Determine how many lines of the listing below hold the string "Given". Reply only with the number.

══════════

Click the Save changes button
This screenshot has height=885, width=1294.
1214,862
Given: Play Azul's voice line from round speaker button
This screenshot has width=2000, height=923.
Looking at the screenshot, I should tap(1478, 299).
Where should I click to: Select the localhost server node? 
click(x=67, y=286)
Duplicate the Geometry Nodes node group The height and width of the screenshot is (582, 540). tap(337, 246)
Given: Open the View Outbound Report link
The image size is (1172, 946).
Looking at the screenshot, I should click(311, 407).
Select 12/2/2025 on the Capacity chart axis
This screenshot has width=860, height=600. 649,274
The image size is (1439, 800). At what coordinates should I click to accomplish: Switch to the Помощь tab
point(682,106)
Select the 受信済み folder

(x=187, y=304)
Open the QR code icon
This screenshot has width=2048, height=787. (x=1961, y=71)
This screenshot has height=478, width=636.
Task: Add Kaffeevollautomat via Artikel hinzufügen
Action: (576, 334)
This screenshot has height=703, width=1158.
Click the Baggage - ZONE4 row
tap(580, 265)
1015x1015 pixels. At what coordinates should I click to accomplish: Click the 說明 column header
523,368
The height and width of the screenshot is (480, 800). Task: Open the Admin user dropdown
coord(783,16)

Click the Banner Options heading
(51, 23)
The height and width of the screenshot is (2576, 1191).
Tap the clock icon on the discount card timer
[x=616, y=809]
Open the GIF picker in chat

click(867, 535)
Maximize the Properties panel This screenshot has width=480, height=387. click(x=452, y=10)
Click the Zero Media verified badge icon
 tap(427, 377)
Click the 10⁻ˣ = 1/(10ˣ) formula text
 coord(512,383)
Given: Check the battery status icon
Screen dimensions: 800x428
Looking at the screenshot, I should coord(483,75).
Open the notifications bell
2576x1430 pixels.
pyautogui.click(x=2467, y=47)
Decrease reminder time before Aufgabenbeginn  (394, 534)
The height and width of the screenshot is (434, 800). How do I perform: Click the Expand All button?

══════════

**Answer to this problem**
3